E. Keep YAML, validate with JSON Schema directly (no Pydantic)

  • Pros: Language-agnostic schema; many validators exist.
  • Cons: Harder to express richer constraints/derived validation.

F. Other validation frameworks

  • Examples: jsonschema, yamale, cerberus, voluptuous, pandera, OPA/Rego.
  • Rationale for Pydantic here: strong typing model, good error messages, easy composition, and straightforward JSON Schema export.

G. Use SBOM standards output directly (CycloneDX/SPDX tooling)

  • Pros: Standardized interchange formats, better ecosystem integration.
  • Cons: Goal here is a compliance document + process pipeline; standards export can be added later without changing the core approach.

I. Docusaurs for all outputs (no Typst/PDF)

  • Pros: Single output format.
  • Cons: Much less formal/printable artifact. No native yaml embedding. Based on limited markdown syntax.

Consequences

  • We standardize on YAML + Pydantic as the source-of-truth data model for compliance documents.
  • Document generation becomes buildable and testable like application code.
  • The same source data can feed both formal PDFs (Typst) and browsable web docs (Docusaurus).
  • The repo becomes the authoritative location for compliance artifacts (inputs, validation rules, generated PDFs, and generated web pages).

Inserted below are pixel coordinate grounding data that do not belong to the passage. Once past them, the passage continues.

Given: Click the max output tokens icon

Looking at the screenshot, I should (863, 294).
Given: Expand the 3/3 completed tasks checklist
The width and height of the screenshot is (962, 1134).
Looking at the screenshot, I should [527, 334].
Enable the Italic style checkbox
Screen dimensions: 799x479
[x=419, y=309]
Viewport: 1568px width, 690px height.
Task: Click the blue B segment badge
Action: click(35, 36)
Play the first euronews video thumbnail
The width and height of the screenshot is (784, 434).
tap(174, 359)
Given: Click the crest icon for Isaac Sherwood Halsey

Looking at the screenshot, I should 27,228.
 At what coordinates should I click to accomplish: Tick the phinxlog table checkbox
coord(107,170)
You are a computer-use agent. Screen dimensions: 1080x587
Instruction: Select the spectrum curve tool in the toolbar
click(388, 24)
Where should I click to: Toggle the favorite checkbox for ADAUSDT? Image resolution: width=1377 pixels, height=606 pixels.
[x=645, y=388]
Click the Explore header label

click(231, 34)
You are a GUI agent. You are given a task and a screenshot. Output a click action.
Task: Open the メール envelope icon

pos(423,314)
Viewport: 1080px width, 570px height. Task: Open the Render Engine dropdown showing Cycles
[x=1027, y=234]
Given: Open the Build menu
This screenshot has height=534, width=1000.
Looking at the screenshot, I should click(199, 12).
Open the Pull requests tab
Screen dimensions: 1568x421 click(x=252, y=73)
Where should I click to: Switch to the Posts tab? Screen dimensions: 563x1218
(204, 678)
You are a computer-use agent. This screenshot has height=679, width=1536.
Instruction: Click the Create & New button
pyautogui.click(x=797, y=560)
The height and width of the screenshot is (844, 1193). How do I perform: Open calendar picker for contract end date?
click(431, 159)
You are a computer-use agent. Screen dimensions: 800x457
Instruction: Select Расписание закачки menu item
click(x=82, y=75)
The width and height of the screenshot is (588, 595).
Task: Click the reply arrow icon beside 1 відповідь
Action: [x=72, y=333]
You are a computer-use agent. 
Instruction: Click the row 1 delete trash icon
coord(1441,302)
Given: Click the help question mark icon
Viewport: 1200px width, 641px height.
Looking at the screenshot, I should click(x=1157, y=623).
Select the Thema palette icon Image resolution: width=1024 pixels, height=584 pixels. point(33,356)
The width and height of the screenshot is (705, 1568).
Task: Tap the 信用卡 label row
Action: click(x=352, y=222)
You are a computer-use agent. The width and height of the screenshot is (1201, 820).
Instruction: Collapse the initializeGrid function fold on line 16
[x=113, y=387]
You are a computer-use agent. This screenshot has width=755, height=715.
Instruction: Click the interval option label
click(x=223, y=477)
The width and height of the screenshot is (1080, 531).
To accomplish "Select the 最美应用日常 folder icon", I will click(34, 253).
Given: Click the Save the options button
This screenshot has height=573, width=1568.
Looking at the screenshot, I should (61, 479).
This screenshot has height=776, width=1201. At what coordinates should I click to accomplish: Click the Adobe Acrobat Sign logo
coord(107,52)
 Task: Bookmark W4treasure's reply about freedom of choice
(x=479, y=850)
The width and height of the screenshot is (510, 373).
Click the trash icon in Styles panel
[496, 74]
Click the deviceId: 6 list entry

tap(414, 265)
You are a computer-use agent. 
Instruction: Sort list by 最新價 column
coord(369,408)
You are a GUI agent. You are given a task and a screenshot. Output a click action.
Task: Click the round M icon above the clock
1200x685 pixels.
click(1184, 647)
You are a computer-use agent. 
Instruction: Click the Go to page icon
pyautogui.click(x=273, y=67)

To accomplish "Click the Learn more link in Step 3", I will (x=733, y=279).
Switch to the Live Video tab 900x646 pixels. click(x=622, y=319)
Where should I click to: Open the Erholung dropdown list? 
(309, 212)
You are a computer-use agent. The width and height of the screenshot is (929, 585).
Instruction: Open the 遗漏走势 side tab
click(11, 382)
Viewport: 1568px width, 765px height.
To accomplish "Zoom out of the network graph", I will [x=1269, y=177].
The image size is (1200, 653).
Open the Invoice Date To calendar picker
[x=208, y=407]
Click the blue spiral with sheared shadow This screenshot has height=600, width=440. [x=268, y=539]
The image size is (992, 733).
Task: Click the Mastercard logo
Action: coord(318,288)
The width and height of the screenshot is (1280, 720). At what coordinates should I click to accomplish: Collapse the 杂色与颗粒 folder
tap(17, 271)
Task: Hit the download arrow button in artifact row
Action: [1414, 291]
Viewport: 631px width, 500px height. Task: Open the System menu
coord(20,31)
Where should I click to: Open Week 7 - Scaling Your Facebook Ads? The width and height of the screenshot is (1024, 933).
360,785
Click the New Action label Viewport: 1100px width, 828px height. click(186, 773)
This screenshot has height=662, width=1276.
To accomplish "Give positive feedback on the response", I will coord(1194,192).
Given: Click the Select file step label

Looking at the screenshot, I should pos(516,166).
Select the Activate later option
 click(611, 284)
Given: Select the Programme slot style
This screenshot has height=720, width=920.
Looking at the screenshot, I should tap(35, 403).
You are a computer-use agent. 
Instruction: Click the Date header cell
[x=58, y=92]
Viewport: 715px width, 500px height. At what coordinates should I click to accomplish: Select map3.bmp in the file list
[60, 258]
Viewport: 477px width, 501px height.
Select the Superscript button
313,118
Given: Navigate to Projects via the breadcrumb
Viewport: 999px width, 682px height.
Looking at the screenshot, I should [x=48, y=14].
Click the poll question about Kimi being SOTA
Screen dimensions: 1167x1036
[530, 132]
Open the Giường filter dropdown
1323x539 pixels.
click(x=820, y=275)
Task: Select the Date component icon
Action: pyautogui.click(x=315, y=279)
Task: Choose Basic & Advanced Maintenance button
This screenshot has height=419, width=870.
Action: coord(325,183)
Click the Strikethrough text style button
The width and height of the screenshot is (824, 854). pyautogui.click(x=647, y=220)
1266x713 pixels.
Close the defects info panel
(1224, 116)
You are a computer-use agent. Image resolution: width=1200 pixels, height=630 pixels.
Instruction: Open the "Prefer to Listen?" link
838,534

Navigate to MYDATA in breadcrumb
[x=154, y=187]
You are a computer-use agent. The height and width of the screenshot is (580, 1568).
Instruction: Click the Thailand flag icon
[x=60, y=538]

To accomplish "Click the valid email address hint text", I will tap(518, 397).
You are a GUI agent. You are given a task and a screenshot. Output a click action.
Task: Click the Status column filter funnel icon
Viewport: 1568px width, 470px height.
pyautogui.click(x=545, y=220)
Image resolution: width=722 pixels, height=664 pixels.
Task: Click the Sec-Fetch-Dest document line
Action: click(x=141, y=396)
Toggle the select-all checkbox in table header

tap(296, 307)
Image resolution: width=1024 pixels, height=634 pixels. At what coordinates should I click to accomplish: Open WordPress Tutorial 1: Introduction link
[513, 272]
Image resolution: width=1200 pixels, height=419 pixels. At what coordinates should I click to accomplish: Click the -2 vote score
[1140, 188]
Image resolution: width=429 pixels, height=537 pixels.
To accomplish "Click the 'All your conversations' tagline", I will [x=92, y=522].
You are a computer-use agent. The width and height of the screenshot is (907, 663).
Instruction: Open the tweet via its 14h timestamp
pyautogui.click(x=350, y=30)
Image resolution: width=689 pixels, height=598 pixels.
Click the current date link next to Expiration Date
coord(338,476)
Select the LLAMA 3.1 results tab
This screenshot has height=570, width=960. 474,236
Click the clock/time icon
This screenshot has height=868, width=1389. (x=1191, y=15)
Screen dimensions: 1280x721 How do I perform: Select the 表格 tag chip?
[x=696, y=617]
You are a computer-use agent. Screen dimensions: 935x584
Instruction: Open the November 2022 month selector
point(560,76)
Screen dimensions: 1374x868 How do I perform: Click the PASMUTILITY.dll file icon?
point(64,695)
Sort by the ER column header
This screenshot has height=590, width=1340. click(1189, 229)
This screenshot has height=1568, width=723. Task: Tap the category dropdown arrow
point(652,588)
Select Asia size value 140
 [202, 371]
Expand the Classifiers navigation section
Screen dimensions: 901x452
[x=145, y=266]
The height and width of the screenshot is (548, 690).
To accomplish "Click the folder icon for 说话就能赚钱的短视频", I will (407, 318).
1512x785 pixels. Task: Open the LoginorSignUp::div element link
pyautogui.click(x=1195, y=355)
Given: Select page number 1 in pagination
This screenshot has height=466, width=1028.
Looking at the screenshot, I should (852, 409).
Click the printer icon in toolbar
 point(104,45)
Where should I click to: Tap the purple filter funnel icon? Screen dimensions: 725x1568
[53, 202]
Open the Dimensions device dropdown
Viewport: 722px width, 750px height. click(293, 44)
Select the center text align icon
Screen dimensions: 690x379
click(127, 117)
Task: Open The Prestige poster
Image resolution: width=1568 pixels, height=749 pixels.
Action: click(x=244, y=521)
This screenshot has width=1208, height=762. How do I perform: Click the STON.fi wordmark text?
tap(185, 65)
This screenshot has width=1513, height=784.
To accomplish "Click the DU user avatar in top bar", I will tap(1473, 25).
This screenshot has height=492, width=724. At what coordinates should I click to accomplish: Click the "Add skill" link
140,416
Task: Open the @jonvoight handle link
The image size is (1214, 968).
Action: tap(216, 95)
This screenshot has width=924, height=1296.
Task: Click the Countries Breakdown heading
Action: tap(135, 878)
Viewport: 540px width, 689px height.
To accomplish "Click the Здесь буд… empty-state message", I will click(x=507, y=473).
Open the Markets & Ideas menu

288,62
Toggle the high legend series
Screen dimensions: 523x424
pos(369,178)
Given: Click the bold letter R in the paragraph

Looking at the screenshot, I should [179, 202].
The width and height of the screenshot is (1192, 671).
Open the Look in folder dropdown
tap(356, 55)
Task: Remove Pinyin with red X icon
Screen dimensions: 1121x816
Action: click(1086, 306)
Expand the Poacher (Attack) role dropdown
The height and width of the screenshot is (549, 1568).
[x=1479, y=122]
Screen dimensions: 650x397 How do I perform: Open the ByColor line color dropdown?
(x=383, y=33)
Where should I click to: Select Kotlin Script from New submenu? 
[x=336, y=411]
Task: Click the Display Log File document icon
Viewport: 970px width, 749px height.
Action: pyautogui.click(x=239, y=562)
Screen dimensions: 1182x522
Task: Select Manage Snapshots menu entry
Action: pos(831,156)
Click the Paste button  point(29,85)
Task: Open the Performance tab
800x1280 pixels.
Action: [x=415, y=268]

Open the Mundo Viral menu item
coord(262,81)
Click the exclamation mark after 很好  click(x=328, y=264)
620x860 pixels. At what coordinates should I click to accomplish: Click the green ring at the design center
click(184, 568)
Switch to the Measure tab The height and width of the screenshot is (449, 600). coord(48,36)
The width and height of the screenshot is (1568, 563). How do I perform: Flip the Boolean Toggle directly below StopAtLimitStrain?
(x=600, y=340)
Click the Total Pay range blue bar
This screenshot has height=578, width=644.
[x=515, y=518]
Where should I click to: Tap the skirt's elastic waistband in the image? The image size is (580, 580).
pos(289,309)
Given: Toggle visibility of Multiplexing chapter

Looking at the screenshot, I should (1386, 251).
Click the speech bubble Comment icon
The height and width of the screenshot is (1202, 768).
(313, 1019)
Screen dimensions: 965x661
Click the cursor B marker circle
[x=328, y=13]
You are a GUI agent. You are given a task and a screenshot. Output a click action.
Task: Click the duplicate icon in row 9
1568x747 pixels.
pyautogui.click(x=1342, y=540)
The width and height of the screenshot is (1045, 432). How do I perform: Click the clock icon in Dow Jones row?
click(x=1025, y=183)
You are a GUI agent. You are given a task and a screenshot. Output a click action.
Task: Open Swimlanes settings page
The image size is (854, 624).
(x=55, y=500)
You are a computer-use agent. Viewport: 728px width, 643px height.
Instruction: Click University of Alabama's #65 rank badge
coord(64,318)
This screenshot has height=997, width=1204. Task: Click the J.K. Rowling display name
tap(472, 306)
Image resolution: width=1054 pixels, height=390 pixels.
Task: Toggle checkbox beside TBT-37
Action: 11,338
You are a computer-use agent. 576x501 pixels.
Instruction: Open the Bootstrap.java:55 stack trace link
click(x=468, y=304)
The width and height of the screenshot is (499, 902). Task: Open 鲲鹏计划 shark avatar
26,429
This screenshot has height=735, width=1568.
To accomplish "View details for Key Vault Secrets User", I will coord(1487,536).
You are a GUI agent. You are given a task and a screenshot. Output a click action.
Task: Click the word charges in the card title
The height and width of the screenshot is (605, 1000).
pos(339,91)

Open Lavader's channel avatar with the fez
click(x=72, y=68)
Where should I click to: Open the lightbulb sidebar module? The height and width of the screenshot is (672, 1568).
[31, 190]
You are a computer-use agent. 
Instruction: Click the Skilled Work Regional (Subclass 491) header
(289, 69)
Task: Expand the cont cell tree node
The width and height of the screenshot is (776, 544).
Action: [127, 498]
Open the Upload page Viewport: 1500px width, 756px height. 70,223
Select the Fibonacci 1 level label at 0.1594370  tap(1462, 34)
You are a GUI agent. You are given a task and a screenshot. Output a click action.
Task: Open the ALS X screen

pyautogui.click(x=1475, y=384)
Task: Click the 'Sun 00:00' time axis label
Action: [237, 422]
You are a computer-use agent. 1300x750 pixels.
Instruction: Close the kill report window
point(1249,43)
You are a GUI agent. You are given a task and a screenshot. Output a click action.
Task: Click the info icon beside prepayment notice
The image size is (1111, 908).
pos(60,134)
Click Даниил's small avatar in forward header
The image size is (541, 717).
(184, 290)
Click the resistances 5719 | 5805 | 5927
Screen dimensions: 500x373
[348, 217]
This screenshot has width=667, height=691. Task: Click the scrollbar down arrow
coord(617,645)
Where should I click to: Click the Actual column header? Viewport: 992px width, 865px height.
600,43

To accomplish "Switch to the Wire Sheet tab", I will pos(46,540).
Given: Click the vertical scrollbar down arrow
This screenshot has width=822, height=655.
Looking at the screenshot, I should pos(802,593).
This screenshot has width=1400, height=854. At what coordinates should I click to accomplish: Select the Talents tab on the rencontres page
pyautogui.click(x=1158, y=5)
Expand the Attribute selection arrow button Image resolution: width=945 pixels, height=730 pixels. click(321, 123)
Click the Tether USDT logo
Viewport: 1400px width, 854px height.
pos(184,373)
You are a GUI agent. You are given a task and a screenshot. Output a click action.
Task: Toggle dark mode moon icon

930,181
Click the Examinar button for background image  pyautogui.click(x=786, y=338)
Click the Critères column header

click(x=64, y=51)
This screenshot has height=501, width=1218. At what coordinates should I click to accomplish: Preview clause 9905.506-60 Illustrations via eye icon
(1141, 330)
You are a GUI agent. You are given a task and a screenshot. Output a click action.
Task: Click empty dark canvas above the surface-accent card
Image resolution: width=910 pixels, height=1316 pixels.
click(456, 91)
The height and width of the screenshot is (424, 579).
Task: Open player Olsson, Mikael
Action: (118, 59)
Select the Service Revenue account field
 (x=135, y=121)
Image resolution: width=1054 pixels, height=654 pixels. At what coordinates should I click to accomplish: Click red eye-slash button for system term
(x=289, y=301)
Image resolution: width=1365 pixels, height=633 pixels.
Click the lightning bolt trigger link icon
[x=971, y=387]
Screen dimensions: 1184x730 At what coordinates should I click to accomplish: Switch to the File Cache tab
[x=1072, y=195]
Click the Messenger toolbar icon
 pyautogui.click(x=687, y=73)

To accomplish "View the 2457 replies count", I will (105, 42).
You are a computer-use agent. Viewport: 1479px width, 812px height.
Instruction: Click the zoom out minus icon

Next steps (out of scope for this ADR)

  • Add schema evolution guidance (versioning, deprecations).
  • Consider exporting additional machine-readable outputs (CycloneDX/SPDX, CSV extracts).
  • Add evidence links (tickets, threat modeling outputs, security test results) tied to risk IDs.
  • Expand generated Docusaurus pages beyond the first risk-model summary page if the MVP proves useful.